What you should do
Find the line containing "This screenshot has width=1920, height=945." in the material below; copy that line and all following lines exactly.

Data for processing
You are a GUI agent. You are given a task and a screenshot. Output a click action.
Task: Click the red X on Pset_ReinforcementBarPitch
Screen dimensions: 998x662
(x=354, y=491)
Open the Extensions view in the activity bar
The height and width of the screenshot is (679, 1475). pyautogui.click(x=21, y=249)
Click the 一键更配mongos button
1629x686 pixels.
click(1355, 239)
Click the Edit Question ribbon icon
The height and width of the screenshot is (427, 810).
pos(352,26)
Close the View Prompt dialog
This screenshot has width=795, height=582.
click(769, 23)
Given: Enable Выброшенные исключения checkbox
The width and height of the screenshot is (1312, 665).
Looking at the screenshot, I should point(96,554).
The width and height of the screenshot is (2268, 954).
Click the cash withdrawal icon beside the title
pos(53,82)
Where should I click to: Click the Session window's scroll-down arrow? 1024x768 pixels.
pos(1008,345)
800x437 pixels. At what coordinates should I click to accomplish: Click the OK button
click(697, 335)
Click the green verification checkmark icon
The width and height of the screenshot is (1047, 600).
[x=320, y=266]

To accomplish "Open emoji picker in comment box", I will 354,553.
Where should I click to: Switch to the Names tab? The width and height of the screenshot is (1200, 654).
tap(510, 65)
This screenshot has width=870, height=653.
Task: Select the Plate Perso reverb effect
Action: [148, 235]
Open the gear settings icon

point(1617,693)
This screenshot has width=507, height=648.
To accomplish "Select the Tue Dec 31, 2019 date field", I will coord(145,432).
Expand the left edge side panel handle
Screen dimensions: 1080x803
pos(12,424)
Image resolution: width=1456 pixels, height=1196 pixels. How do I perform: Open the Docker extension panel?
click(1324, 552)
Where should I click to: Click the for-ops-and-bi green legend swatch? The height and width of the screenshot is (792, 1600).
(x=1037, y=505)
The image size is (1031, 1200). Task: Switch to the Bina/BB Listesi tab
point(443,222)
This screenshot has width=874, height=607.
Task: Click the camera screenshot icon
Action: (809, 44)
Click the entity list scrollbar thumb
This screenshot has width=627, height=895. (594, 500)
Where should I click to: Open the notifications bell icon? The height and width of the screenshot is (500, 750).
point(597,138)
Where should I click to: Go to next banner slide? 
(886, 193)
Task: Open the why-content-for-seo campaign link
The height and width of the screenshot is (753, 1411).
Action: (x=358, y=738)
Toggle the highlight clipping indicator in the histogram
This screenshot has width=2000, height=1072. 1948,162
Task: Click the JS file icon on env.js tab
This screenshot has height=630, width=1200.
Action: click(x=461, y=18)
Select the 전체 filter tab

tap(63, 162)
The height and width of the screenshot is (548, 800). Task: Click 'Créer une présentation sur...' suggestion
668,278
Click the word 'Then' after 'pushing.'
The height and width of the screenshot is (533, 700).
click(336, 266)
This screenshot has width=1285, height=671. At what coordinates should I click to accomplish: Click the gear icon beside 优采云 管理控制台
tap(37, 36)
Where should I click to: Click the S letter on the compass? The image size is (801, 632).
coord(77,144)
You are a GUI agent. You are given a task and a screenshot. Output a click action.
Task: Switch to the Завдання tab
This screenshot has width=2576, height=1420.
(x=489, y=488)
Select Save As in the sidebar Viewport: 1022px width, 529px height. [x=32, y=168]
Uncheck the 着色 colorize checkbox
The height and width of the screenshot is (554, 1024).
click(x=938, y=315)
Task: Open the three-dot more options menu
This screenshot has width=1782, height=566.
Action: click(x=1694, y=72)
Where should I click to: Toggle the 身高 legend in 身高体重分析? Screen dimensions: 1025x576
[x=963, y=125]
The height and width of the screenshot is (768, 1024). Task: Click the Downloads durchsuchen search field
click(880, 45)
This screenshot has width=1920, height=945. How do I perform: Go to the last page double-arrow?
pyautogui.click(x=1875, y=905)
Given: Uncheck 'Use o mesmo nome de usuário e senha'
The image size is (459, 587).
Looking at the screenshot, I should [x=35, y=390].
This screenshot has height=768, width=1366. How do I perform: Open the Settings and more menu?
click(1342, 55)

Written answer
This screenshot has width=1920, height=945. How do I perform: Go to the last page double-arrow?
pyautogui.click(x=1875, y=905)
Given: Uncheck 'Use o mesmo nome de usuário e senha'
The image size is (459, 587).
Looking at the screenshot, I should [x=35, y=390].
This screenshot has height=768, width=1366. How do I perform: Open the Settings and more menu?
click(1342, 55)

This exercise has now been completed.